◆ **Your goal**
Scan the entries below for "under" and copy each line that holds it.

◆ **Listed records**
----------------------------------------

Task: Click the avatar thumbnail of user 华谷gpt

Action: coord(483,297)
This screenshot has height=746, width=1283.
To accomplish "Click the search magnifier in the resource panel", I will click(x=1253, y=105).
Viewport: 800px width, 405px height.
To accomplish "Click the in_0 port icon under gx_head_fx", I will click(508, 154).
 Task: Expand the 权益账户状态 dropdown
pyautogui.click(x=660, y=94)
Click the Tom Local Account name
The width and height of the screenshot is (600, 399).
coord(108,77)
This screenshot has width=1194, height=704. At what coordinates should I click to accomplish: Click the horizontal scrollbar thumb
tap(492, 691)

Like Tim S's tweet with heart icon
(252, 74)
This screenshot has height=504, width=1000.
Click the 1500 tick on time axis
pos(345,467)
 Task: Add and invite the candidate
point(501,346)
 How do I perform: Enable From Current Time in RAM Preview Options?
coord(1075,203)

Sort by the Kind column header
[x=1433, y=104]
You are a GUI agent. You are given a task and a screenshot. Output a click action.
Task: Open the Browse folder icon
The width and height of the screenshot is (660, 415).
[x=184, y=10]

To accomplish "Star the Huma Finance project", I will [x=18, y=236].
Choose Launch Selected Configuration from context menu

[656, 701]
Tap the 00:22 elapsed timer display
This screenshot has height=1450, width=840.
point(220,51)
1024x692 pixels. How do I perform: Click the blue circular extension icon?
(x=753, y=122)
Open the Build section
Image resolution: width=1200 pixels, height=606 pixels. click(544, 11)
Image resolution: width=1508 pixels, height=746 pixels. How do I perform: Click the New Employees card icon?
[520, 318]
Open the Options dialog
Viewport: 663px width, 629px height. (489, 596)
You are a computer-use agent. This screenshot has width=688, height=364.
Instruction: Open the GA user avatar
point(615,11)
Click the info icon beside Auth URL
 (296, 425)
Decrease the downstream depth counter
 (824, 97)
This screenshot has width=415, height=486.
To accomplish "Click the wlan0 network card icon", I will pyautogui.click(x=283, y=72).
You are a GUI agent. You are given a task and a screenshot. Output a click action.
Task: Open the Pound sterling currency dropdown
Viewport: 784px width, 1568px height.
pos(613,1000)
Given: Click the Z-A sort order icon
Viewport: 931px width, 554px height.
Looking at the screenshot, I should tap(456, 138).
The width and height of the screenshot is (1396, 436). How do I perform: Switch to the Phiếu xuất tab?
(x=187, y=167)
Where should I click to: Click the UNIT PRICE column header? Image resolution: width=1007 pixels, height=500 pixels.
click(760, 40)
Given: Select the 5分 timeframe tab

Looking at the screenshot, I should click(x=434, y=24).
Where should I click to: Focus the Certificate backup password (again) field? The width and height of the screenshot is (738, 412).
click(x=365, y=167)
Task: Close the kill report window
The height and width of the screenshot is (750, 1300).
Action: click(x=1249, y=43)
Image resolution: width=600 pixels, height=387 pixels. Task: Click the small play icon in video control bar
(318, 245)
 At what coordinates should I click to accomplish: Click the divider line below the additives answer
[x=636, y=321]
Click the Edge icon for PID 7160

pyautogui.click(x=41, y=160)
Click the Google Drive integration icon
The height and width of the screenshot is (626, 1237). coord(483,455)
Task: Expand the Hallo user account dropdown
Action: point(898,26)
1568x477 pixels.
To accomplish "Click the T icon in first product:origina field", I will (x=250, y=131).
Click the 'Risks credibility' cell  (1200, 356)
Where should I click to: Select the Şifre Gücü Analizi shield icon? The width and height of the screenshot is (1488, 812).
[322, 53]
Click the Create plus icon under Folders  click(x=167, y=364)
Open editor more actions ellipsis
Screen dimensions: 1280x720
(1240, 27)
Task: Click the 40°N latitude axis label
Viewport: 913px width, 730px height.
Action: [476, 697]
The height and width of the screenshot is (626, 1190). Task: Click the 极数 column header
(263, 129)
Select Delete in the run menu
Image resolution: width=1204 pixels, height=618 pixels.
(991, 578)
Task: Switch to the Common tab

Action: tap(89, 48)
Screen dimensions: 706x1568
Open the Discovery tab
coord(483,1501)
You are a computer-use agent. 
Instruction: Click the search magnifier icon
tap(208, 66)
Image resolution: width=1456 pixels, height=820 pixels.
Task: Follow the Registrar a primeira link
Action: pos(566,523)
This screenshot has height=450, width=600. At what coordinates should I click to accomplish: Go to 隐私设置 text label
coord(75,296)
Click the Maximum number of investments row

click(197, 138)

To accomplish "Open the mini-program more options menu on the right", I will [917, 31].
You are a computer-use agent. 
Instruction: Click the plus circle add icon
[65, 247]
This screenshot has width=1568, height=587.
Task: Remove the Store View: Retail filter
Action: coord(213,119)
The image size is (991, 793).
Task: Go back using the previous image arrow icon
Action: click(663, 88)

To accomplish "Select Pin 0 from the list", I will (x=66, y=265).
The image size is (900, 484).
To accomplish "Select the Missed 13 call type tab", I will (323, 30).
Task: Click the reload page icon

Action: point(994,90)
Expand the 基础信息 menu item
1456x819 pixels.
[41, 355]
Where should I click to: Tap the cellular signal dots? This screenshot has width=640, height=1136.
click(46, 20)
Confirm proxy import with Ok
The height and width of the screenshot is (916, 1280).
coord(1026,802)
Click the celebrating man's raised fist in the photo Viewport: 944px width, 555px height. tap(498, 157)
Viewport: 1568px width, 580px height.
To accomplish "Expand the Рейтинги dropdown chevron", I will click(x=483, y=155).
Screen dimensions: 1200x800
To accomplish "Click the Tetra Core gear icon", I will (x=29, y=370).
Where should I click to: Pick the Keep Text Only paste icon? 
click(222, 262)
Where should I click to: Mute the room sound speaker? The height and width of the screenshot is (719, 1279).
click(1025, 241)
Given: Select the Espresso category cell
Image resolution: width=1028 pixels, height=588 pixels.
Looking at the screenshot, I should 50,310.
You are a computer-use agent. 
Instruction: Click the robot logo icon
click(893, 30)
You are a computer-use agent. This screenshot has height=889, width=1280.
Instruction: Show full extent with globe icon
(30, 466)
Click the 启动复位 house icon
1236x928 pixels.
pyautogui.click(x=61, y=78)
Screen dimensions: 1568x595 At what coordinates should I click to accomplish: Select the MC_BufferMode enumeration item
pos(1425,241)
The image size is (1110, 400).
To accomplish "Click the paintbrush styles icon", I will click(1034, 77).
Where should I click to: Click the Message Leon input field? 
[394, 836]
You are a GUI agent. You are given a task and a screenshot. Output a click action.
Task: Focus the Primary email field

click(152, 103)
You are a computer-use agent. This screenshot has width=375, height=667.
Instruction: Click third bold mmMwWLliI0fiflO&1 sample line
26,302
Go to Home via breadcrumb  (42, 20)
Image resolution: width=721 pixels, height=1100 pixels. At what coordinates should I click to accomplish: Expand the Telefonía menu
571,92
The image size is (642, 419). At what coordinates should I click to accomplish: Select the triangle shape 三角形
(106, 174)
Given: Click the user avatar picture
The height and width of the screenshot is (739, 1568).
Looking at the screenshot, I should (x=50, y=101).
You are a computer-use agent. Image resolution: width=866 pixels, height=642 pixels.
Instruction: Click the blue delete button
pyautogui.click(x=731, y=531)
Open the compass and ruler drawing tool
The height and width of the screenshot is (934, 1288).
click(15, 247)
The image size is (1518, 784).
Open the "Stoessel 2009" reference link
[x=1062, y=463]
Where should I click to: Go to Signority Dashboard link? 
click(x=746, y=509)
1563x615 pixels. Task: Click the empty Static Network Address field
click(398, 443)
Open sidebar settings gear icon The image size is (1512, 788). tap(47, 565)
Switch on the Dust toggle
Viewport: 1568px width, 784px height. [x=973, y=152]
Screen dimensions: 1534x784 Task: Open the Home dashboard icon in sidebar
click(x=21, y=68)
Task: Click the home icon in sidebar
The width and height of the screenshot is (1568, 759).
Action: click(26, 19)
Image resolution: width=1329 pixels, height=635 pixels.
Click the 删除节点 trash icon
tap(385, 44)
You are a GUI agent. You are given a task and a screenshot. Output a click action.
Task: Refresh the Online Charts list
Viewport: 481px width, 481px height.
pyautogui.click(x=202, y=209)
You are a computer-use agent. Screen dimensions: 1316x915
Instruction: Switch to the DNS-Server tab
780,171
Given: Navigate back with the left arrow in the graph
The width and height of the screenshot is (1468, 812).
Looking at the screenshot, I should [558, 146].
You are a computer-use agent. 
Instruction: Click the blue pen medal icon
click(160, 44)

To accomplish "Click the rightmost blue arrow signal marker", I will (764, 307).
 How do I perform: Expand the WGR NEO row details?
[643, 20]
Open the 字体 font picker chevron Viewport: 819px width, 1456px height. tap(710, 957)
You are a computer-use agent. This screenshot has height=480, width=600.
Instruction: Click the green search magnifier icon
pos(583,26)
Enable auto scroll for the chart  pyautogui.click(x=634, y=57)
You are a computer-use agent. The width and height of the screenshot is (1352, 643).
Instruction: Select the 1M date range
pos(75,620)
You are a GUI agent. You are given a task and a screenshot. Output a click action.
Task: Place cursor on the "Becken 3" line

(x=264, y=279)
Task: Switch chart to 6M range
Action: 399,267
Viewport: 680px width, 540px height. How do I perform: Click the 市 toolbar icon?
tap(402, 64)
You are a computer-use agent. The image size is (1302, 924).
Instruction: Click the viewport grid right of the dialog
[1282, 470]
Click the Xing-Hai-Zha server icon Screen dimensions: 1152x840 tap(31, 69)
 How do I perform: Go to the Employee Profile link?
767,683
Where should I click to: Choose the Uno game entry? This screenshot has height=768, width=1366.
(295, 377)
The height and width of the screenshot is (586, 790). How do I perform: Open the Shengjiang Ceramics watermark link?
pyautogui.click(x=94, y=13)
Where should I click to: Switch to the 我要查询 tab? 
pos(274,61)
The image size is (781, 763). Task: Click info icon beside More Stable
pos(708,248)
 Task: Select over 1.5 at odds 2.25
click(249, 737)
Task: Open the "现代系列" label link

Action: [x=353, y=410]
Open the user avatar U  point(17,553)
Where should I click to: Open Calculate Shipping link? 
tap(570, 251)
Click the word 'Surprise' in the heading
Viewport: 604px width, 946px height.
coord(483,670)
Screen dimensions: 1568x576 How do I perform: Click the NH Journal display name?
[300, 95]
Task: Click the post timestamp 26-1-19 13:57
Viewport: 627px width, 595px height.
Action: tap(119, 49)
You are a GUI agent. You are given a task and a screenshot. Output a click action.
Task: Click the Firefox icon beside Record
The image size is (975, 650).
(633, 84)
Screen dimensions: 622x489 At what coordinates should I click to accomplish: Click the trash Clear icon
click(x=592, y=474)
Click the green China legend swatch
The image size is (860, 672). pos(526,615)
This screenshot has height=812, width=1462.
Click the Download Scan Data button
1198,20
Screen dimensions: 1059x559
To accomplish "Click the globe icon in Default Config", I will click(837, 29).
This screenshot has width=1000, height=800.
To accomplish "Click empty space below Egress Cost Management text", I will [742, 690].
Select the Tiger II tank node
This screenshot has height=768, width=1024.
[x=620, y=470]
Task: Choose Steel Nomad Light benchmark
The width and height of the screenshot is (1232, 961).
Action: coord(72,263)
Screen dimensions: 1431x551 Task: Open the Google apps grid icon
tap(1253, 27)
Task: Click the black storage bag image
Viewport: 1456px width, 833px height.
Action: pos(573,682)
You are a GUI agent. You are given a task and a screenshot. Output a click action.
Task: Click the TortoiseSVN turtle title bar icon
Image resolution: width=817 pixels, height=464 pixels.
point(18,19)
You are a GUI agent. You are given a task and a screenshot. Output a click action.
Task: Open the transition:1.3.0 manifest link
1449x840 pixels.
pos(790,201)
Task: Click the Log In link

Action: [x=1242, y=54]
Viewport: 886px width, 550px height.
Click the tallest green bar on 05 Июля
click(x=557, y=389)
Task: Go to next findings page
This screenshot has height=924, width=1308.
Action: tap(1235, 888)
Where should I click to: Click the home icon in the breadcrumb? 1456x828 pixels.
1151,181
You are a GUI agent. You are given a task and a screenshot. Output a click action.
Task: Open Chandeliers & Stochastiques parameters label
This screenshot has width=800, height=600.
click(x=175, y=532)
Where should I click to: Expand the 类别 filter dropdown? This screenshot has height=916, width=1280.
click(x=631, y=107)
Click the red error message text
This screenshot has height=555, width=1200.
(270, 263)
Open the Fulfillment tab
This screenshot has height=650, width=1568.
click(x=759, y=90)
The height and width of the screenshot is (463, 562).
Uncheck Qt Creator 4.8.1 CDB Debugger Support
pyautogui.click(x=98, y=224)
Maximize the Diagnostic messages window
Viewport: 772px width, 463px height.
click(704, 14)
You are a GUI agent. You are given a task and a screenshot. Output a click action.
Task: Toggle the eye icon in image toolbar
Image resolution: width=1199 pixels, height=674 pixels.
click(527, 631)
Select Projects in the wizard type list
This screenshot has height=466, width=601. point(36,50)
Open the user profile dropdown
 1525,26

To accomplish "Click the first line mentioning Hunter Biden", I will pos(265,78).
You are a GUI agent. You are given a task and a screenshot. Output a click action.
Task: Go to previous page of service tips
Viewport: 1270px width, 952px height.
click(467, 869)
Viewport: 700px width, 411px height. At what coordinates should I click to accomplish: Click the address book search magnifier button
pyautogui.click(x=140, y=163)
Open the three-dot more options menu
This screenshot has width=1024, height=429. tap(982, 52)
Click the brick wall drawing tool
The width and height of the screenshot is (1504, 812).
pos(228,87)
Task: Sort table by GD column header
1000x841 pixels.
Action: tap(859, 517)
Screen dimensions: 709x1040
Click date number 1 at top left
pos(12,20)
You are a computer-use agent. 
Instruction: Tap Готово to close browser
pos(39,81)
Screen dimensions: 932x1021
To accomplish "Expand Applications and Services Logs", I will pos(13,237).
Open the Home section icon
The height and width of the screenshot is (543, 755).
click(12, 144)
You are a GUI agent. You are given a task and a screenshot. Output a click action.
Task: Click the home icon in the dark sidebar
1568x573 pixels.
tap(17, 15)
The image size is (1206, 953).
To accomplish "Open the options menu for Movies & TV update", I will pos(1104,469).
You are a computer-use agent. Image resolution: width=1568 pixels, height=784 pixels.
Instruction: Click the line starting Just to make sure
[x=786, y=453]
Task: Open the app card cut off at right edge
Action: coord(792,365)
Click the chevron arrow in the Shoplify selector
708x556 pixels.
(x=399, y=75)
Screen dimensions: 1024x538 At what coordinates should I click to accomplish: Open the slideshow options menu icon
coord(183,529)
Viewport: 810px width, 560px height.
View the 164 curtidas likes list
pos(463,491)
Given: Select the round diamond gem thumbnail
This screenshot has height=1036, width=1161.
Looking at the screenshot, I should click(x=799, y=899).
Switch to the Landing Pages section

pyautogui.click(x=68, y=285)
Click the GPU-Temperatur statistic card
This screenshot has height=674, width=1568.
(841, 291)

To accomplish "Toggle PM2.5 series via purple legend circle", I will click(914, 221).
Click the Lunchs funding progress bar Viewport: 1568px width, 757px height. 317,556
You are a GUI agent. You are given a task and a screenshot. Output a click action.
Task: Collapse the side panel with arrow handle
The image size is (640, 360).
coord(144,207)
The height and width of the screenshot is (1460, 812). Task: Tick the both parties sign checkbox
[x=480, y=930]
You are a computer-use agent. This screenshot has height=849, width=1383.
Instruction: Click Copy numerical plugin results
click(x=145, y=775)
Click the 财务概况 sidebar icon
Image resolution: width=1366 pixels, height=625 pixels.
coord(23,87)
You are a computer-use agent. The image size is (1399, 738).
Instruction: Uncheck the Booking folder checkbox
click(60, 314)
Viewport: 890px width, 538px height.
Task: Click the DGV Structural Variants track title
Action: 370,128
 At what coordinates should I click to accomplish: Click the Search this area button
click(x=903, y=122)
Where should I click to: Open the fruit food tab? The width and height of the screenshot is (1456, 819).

----------------------------------------

◆ **Solution to this problem**
To accomplish "Click the in_0 port icon under gx_head_fx", I will click(508, 154).
Click the Create plus icon under Folders  click(x=167, y=364)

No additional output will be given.